> DIRECTIONS:
When a line in the entries below contains the word "text", copy that line.

[Dataset entries]
:::

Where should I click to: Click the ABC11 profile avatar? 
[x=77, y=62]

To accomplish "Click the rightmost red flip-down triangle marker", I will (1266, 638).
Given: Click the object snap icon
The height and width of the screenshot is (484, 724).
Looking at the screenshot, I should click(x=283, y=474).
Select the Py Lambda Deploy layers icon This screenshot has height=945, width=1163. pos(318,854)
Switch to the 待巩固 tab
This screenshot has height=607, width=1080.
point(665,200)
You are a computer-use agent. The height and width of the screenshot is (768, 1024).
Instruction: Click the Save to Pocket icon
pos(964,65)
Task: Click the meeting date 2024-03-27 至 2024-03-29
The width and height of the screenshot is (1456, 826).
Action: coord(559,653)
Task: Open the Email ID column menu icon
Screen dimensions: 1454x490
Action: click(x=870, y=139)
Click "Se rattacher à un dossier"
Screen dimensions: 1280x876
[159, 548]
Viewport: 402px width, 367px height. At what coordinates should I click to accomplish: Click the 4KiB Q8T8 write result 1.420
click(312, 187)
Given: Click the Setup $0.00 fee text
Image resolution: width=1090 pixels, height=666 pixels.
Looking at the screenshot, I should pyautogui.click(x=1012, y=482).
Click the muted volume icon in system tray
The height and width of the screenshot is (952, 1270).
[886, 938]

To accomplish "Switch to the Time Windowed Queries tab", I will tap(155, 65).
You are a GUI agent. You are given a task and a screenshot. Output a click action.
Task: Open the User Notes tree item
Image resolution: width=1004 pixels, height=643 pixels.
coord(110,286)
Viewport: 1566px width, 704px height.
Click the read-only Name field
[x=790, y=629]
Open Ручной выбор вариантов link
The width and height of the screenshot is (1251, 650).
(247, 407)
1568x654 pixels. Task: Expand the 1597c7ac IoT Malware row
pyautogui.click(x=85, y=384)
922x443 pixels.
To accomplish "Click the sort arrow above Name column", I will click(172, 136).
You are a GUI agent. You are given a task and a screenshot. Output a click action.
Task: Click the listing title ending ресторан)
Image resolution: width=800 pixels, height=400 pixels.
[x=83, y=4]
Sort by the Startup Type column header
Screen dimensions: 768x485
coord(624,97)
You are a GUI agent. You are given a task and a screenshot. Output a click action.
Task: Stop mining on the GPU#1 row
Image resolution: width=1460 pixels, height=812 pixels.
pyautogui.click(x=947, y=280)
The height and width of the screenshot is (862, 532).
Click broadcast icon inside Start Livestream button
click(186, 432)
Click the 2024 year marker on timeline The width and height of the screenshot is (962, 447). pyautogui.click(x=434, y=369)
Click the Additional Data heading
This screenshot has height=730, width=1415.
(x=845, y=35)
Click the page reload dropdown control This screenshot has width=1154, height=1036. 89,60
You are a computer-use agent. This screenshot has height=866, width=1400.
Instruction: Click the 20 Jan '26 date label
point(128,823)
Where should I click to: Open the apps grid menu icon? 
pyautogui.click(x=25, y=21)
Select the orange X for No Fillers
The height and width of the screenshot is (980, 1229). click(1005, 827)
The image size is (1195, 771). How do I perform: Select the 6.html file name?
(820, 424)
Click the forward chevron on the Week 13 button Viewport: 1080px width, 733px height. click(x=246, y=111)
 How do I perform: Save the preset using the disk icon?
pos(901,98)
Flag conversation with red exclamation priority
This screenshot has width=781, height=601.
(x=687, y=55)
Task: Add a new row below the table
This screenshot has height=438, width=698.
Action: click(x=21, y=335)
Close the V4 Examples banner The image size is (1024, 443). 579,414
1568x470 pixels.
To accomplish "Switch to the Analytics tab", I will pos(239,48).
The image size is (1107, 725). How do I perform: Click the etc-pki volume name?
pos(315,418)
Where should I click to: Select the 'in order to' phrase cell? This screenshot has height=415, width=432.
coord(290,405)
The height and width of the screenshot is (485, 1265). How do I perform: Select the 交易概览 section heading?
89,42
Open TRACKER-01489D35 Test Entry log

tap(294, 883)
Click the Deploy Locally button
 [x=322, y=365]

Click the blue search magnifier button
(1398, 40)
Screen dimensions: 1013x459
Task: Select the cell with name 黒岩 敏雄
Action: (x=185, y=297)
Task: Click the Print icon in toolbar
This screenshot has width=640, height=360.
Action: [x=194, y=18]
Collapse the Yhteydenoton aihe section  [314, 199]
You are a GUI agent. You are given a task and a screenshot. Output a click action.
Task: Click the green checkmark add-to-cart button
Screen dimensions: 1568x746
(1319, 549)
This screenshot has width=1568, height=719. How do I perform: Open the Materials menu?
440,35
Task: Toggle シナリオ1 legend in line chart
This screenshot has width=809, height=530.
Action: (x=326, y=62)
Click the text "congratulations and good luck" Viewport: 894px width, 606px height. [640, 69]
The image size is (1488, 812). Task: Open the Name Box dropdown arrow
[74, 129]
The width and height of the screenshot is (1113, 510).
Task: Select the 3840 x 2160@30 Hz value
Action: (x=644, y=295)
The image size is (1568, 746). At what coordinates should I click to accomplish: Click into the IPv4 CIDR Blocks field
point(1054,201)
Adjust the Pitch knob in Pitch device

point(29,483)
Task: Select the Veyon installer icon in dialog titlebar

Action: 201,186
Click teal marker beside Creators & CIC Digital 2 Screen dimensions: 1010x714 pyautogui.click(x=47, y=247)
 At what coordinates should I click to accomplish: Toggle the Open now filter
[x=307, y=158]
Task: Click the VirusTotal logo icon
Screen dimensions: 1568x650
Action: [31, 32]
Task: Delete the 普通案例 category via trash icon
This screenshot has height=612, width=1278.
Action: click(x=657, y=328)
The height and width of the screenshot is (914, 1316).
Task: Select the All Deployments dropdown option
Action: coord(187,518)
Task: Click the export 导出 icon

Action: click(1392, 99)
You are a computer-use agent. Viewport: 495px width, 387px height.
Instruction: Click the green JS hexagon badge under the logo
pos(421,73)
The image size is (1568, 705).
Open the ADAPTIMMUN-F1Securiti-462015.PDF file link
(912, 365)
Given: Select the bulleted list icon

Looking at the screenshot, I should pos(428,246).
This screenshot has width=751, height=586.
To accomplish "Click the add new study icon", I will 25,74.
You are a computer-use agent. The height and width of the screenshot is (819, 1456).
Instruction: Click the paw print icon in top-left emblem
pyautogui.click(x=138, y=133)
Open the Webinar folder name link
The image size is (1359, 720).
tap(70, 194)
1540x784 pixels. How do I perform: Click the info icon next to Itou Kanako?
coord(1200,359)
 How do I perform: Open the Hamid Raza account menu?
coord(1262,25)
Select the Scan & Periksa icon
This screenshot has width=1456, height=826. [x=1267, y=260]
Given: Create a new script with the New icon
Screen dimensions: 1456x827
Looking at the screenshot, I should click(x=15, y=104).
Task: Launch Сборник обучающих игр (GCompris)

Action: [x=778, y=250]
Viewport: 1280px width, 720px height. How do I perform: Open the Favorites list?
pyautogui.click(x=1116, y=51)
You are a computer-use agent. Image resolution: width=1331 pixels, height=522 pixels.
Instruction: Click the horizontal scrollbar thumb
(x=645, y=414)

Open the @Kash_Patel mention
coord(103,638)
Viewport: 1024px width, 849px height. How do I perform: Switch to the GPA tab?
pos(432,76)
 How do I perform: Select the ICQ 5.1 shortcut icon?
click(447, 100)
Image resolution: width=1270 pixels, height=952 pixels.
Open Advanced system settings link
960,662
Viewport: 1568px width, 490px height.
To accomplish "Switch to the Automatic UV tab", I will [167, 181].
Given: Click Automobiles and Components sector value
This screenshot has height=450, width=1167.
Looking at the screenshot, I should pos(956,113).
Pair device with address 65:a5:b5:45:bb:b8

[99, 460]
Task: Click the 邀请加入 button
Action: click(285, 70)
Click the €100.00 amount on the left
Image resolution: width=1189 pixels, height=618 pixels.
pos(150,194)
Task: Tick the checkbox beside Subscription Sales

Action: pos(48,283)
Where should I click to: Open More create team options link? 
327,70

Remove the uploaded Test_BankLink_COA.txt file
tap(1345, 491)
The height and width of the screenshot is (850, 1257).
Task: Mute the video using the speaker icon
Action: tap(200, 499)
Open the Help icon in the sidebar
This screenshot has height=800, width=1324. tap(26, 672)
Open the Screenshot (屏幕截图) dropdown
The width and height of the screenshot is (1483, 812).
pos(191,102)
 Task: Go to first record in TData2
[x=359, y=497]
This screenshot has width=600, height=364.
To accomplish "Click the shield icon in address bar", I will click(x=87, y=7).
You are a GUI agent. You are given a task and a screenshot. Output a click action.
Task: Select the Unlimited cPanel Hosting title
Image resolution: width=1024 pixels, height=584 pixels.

:::

> ANSWER BOX:
Given: Click the Setup $0.00 fee text
Click the text "congratulations and good luck" Viewport: 894px width, 606px height. [640, 69]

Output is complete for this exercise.